Le drame de la gare de Novi Sad s’est tenu le 1er novembre 2024 ; mais le Premier ministre n’a annoncé sa démission que le 28 janvier 2025. A cet instant, pas de présentation de celle-ci devant le Parlement de Serbie, comme le demande pourtant la Constitution. Quant au président de la République, il tergiverse face à cette colère populaire car il sait bien que donner suite aux attentes des manifestants le conduirait vers son départ du pouvoir. Et sans réelle implémentation des recommandations formulées par le Conseil de l’Europe pour la réforme du système électoral, l’appel à des élections législatives anticipées, comme il le fait habituellement pour se donner une légitimité politique factice, conduirait à leur boycottage par les forces de l’opposition démocratique et, de ce fait, approfondirait la crise actuelle.
Force est donc de constater que, depuis l’arrivée au pouvoir du parti d’Aleksander Vucic en 2012, le processus d’intégration de la Serbie à l’Union européenne marque le pas, le développement des échanges économiques ne pouvant se substituer au nécessaire travail d’appropriation des valeurs européennes que ce pays doit aussi mener.
En rappelant ce manque, les manifestants - dont la représentativité dépasse aujourd’hui largement cette jeunesse qui ne voit pas se concrétiser la promesse d’une intégration européenne que leurs parents croyaient avoir gagné le 5 octobre 2000 en obtenant la chute de Slobodan Milosevic et qui tire les leçons de l’échec du mouvement Proglas - placent l’Union européenne devant ses responsabilités. Comme l’a rappelé la commissaire à l’Elargissement, Marta Kos, lors du débat qui s’est tenu ce mardi 11 février 2025 au Parlement européen sur la situation en Serbie, les institutions européennes sont à la disposition du gouvernement serbe pour rendre cette promesse crédible.
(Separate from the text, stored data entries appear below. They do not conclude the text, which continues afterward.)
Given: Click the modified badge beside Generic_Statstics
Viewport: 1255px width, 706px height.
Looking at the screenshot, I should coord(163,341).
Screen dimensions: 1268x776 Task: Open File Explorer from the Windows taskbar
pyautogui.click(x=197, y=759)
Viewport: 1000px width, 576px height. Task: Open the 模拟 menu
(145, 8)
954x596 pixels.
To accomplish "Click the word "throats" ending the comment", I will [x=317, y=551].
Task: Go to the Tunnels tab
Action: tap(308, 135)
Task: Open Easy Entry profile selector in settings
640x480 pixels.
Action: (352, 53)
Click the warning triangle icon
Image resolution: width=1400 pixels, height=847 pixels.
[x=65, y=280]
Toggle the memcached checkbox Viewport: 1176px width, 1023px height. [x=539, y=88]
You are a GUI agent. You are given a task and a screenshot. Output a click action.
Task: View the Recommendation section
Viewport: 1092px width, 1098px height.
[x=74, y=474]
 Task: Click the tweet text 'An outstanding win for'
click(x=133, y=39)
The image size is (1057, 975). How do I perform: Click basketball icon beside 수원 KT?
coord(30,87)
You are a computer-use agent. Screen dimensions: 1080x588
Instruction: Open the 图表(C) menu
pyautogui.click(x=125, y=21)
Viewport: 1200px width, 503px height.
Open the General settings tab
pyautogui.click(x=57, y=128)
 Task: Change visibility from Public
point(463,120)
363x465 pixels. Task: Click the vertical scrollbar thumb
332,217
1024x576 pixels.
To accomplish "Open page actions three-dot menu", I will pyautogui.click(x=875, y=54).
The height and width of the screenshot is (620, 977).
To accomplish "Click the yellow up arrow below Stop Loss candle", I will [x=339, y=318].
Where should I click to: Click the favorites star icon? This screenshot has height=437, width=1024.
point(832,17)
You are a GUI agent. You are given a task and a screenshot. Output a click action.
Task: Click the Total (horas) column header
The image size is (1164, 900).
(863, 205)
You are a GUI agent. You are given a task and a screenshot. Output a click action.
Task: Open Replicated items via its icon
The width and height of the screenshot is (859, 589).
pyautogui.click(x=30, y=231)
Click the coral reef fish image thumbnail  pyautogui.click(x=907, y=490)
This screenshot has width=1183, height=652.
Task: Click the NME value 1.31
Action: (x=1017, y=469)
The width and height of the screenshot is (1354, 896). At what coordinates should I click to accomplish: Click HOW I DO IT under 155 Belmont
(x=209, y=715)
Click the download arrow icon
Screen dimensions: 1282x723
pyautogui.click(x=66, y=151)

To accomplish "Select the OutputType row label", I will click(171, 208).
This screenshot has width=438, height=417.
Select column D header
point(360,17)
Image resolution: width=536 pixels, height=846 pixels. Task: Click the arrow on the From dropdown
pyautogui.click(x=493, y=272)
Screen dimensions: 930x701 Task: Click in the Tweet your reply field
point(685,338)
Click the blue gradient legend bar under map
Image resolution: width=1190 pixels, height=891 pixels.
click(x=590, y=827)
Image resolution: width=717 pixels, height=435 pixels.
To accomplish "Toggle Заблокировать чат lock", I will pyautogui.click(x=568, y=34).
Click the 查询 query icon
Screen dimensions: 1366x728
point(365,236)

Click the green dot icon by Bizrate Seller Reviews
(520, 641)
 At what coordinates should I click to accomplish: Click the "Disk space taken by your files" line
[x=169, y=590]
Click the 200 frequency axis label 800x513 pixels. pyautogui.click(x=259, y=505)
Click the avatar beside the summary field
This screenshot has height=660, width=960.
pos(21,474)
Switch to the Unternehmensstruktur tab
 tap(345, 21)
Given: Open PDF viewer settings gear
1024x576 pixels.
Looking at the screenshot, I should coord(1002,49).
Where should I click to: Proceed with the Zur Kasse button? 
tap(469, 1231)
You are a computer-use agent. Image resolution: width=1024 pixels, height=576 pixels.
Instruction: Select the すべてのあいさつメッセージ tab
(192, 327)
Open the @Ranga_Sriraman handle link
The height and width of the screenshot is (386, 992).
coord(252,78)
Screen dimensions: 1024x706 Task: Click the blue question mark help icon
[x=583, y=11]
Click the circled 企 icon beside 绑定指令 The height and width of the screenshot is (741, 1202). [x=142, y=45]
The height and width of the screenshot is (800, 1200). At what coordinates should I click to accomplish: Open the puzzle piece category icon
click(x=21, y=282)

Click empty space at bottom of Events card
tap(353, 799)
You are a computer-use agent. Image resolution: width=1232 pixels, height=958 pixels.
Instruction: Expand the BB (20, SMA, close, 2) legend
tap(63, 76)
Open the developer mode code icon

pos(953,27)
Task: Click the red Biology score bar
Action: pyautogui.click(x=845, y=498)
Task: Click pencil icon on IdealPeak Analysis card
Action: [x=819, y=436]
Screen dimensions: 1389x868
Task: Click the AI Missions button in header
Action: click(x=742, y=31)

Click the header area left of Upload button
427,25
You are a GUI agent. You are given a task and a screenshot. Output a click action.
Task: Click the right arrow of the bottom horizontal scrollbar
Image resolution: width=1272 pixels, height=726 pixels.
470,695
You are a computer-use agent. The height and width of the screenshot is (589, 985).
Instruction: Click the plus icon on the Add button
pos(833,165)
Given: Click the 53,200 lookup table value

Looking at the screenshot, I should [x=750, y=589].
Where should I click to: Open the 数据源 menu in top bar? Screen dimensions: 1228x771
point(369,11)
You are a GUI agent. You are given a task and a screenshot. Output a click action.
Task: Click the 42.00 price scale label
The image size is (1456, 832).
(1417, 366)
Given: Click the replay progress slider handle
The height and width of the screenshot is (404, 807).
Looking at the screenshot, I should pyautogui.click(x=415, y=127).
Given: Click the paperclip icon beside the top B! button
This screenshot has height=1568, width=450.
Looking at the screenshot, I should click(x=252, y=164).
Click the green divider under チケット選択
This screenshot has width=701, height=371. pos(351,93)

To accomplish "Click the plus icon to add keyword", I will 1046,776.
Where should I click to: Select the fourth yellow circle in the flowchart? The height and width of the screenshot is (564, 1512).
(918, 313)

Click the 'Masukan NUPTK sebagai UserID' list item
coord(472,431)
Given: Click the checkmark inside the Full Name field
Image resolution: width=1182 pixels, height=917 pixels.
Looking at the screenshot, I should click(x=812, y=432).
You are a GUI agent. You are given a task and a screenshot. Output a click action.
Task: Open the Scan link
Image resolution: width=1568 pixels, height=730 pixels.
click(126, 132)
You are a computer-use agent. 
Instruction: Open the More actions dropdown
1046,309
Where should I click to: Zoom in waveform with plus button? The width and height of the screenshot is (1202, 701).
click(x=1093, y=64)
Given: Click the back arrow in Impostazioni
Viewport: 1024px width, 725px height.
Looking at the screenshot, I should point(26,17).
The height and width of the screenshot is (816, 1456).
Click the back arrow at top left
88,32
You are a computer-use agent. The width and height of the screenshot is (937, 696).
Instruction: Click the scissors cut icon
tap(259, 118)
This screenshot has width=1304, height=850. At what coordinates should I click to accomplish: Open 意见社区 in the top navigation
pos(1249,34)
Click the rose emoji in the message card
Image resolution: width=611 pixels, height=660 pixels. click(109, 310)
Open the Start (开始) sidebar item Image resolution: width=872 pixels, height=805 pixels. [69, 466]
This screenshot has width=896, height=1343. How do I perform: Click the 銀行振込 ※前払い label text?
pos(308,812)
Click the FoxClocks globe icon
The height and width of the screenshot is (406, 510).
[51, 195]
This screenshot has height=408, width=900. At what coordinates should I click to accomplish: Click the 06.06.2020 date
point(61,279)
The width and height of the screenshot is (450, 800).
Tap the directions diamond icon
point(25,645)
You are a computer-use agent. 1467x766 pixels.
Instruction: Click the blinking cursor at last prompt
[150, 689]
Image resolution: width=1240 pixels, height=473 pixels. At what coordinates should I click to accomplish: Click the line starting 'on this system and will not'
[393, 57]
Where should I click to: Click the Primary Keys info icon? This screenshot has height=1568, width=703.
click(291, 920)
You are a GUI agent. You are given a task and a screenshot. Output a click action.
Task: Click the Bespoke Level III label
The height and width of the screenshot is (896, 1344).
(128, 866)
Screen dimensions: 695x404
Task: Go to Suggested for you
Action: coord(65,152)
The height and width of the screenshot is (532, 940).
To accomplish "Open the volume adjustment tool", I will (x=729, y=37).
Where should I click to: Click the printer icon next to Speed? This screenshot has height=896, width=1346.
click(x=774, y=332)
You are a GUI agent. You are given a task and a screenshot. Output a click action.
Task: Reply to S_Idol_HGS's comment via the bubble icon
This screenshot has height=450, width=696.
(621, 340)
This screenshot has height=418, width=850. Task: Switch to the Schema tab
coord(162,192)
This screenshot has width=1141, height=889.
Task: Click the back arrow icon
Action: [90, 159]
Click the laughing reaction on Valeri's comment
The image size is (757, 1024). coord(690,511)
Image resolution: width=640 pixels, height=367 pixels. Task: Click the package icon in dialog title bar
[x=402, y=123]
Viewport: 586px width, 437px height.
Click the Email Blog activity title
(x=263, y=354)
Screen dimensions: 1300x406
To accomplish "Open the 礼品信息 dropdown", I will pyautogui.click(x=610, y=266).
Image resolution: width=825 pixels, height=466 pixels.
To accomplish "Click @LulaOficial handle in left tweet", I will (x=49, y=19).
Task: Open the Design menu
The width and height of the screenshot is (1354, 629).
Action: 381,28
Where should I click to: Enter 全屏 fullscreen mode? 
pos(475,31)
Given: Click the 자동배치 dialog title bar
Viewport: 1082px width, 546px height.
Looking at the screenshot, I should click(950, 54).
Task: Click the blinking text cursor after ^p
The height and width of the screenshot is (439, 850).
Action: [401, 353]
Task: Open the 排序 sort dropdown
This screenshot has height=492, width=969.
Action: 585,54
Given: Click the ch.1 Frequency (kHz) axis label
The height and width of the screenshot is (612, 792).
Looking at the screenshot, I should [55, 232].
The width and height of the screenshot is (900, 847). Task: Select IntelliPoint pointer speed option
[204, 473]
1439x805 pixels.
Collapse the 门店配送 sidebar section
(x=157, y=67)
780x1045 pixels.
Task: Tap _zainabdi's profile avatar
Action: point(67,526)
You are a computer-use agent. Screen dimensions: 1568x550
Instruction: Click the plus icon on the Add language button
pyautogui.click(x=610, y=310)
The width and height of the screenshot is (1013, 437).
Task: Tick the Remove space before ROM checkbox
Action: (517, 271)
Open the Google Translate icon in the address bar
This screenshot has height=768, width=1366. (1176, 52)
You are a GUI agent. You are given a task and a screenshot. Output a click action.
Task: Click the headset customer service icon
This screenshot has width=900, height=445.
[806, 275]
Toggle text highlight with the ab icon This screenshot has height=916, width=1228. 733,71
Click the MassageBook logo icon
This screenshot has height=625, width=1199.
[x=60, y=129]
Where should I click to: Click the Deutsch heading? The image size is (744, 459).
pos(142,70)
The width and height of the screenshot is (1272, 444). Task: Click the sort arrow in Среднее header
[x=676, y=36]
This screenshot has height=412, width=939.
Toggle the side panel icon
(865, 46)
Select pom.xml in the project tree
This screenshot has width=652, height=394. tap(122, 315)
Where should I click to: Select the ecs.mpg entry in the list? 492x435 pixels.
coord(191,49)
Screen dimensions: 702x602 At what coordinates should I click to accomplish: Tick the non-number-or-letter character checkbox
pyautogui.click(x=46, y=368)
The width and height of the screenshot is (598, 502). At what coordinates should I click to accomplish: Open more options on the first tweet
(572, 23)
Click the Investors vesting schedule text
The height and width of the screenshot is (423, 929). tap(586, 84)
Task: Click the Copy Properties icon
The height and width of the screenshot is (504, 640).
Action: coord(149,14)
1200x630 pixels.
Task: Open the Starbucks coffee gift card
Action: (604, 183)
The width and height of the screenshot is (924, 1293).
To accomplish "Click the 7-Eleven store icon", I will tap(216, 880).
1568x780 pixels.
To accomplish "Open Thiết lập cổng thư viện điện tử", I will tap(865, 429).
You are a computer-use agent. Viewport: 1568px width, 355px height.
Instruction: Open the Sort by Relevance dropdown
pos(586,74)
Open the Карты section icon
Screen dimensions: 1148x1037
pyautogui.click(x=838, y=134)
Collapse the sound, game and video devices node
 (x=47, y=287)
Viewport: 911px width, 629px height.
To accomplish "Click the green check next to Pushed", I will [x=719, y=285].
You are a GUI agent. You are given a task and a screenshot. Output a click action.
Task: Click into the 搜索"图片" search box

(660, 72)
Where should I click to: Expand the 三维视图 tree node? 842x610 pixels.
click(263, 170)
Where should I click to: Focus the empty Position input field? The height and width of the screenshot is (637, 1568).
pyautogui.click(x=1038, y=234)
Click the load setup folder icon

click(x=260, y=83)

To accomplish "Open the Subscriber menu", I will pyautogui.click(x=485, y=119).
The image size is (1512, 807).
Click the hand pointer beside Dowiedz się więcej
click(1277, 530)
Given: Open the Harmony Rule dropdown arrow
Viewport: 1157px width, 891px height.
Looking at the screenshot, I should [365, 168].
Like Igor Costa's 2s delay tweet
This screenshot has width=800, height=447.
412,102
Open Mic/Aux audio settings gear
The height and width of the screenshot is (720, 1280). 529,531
Mais elles ne sont pas là pour se substituer aux responsabilités qui lui incombent.
Dans ces conditions, nous demandons l’établissement d’un gouvernement en Serbie dont les missions principales seront une véritable mise en œuvre des principes de l’état de droit : un parlement fonctionnel dont les membres sont élus de façon incontestable ; un système judiciaire indépendant avec les moyens lui permettant de mener son action ; le fonctionnement d’organismes contrôlant les marchés publics et luttant contre la corruption ; la fin du contrôle des médias publics et d’un système de connivence avec certains médias privés ; la capacité rendue aux acteurs de la société civile de mener leur mission de renforcement de l’état de droit et de dénonciation des acteurs qui en dénaturent son fonctionnement.
Nous exprimons notre confiance aux militantes et militants de nos partis frères - le Parti de la Justice et de la Liberté (SSP) le Parti démocratique (DS) - pour tenir toute leur place dans le redressement des institutions du pays dans le cadre des mandats qu’ils exercent dans les instances locales ainsi qu’au Parlement et s’ouvrir aux préoccupations légitimes des manifestants qui souhaitent, eux-aussi, voir ces institutions représentatives fonctionner selon les principes énoncés dans la constitution avec un personnel irréprochable.
Ce n’est que dans ces conditions que la perspective d’intégration de la Serbie à l’Union européenne retrouvera un début de crédibilité.